Abstract 6428: Targeting SMARCAL1 as a therapeutic strategy to enhance cGAS/STING signaling in gastric cancer

Abstract

Abstract Gastric cancer is one of the leading causes of cancer death in Eastern Asia. Although immunotherapy, such as immune checkpoint blockade, is an emerging therapeutic strategy against gastric cancer, only a fraction of cancer patients show a therapeutic response. Therefore, developing a novel therapeutic strategy to turn a “cold” tumor into a “hot” tumor is considered a crucial issue in cancer treatment. By methylomic analysis, we found that SMARCAL1 is one of the STAT3 targets which might be regulated by STAT3-mediated promoter methylation. Moreover, an inverse correlation between SMARCAL1 promoter methylation and expression was observed in the TCGA online database and in our cell lines experiment. Bisulfite pyrosequencing also showed a significant hypomethylation of SMARCAL1 compared to gastritis and adjacent normal in our in-house cohort (gastritis n=15; IM n=13; cancer n=58). More importantly, SMARCAL1 knockdown showed increased sensitivity of gastric cancer cell lines to DNA-damaging agents and increase the expression of cGAS and its downstream target, IFNB1. Therefore, in this study, we propose SMARCAL1 as a therapeutic target for improving the efficiency of immunotherapy by enhancing the cGAS/STING signaling pathway.

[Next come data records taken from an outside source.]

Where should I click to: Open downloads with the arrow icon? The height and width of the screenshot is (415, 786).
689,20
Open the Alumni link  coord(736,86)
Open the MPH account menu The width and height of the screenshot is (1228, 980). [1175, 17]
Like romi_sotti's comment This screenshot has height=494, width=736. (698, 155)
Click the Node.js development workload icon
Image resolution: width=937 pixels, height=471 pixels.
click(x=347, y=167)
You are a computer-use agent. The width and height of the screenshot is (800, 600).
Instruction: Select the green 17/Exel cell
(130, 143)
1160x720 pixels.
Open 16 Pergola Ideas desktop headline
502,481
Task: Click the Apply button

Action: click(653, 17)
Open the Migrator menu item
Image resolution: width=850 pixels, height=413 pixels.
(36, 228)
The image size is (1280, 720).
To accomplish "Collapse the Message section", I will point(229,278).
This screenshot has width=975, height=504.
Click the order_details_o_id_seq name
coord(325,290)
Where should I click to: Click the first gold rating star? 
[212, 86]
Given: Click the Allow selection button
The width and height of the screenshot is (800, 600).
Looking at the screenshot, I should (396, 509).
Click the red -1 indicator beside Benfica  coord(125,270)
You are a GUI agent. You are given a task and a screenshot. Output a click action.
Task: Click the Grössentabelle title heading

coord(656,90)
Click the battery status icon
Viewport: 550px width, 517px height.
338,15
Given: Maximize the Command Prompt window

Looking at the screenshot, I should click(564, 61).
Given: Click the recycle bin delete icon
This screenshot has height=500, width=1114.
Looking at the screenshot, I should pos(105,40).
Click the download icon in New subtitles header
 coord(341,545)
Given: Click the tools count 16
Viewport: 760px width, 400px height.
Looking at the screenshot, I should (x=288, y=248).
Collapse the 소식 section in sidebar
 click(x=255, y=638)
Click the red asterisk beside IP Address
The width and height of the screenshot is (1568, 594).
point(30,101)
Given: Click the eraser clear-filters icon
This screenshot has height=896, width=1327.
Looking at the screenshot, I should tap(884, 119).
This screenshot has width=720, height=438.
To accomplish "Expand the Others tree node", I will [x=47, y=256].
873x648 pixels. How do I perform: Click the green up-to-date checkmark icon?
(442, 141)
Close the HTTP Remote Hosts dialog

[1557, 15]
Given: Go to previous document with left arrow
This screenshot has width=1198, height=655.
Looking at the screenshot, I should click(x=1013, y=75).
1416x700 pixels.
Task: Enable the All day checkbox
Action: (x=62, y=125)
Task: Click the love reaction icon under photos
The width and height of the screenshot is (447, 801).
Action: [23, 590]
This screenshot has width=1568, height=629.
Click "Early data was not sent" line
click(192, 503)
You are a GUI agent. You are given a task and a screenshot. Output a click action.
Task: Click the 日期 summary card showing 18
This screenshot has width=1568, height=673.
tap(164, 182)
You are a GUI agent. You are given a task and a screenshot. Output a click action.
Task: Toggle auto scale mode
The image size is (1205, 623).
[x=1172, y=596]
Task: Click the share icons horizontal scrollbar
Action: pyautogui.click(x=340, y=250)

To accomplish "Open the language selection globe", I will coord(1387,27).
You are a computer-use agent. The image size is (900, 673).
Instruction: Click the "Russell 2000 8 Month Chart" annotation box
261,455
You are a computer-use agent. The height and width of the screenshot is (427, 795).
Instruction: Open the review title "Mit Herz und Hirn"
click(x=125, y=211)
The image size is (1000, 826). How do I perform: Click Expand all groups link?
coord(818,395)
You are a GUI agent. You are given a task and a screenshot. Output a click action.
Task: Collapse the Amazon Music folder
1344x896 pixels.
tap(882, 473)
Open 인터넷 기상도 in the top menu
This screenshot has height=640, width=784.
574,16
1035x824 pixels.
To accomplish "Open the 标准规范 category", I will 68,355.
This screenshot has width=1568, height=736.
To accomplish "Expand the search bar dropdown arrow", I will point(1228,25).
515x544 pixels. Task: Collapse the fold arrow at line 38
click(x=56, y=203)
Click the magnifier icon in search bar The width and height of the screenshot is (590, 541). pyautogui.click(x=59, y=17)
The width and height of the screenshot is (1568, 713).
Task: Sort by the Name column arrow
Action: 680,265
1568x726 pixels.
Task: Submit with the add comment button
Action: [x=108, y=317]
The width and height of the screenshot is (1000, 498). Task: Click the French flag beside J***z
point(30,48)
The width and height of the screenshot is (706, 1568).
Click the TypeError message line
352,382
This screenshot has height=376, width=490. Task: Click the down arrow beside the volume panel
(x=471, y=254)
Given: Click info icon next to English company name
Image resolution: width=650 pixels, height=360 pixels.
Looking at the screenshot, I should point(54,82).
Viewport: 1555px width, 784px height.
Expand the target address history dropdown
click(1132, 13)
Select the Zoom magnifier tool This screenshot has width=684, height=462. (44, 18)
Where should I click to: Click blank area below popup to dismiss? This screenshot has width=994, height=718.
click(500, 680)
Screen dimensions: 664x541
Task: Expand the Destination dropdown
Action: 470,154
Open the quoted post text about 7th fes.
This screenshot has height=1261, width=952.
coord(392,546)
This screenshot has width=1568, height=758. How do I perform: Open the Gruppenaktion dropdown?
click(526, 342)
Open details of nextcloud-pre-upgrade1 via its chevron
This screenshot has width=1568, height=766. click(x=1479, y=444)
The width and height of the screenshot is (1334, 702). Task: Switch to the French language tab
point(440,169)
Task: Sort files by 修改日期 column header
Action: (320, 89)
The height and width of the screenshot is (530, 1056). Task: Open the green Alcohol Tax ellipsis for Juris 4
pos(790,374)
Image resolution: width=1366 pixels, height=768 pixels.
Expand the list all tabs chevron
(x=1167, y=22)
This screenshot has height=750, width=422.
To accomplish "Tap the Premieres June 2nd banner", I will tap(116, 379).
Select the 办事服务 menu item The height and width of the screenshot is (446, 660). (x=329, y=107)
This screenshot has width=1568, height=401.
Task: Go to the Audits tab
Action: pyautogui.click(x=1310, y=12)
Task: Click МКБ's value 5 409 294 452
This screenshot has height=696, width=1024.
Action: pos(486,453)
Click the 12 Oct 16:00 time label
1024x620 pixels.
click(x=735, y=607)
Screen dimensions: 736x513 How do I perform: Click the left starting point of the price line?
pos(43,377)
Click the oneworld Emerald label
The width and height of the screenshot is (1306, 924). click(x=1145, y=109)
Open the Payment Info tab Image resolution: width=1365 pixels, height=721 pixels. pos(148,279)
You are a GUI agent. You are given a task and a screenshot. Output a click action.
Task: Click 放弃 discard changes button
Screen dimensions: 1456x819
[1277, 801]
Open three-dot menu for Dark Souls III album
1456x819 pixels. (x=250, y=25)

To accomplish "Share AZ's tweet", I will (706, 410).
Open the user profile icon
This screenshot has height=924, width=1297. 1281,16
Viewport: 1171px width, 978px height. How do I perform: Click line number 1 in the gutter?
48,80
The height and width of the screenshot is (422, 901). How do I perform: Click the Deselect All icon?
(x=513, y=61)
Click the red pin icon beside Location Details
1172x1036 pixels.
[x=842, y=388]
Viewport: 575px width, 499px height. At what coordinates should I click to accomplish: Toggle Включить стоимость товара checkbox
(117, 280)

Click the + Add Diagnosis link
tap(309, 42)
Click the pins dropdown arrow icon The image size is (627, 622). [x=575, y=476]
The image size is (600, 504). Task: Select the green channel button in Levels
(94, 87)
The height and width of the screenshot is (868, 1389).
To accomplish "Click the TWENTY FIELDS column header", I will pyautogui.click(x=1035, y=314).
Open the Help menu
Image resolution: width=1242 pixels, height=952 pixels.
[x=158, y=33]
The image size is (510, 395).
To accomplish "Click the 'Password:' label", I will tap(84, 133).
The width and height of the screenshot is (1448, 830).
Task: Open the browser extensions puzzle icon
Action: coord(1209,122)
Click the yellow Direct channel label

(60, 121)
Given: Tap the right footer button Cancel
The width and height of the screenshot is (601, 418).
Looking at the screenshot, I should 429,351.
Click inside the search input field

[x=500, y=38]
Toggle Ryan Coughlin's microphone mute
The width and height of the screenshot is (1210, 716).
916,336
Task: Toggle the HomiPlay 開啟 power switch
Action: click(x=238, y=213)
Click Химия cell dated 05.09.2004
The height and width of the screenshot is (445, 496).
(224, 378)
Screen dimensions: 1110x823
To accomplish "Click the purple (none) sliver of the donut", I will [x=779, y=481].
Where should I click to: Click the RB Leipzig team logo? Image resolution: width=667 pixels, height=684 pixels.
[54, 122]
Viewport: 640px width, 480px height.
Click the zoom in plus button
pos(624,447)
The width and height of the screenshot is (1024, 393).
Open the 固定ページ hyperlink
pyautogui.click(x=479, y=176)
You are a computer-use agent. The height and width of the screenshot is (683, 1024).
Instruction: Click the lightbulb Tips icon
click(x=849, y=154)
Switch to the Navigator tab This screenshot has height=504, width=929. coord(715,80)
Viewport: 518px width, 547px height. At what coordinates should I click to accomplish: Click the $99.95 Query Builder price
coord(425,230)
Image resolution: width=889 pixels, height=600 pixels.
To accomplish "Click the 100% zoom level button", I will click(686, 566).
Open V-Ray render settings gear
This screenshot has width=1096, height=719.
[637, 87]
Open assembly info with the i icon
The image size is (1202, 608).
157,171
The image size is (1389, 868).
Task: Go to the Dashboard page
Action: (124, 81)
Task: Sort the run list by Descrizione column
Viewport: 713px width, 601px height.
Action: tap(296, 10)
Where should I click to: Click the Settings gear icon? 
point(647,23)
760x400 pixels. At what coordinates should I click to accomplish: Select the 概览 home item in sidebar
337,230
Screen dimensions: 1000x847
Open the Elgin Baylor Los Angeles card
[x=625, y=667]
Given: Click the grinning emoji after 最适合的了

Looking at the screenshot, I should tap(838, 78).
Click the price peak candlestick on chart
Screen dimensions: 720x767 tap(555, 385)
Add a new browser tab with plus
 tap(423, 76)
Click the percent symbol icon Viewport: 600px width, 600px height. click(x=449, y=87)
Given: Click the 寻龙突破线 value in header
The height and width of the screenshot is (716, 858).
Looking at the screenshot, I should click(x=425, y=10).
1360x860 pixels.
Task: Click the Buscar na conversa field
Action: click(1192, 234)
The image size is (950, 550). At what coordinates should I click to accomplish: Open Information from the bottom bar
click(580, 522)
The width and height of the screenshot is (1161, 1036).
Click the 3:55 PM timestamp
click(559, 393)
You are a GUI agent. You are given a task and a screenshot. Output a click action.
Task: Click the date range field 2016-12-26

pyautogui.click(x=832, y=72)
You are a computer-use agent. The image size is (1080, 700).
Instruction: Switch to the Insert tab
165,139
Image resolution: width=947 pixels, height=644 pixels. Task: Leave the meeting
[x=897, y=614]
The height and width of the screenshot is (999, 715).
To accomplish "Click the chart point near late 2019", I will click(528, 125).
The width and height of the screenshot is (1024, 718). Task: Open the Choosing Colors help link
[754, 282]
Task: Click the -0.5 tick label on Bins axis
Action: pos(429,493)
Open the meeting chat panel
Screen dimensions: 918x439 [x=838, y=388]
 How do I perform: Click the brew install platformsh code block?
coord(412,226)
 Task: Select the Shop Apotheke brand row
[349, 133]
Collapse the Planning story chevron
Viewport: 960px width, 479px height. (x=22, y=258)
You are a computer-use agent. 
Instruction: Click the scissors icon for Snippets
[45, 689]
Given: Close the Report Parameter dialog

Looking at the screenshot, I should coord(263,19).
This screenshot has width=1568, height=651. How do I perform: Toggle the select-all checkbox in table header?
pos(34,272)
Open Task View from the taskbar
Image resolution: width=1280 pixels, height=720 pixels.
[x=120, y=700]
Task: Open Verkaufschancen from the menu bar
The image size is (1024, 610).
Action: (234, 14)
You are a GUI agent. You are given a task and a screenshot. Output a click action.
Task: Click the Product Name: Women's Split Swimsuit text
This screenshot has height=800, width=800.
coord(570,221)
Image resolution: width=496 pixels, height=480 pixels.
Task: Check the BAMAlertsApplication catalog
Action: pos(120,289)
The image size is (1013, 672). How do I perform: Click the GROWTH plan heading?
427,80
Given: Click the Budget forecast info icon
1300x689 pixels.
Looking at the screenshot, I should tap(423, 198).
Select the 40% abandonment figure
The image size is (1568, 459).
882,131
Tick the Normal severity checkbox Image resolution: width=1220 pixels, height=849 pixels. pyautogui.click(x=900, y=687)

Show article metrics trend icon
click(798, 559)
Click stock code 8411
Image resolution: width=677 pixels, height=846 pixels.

Citation Format: Po-Yen Hsu, Yu-Ming Chuang, Shu-Hui LIN, Yu-Ting Lee, Yin-Chen Chen, Enders K.W. Ng, Kun-Tu YEH, Alfred S.L. Cheng, Michael W.Y. Chan. Targeting SMARCAL1 as a therapeutic strategy to enhance cGAS/STING signaling in gastric cancer. [abstract]. In: Proceedings of the American Association for Cancer Research Annual Meeting 2023; Part 1 (Regular and Invited Abstracts); 2023 Apr 14-19; Orlando, FL. Philadelphia (PA): AACR; Cancer Res 2023;83(7_Suppl):Abstract nr 6428.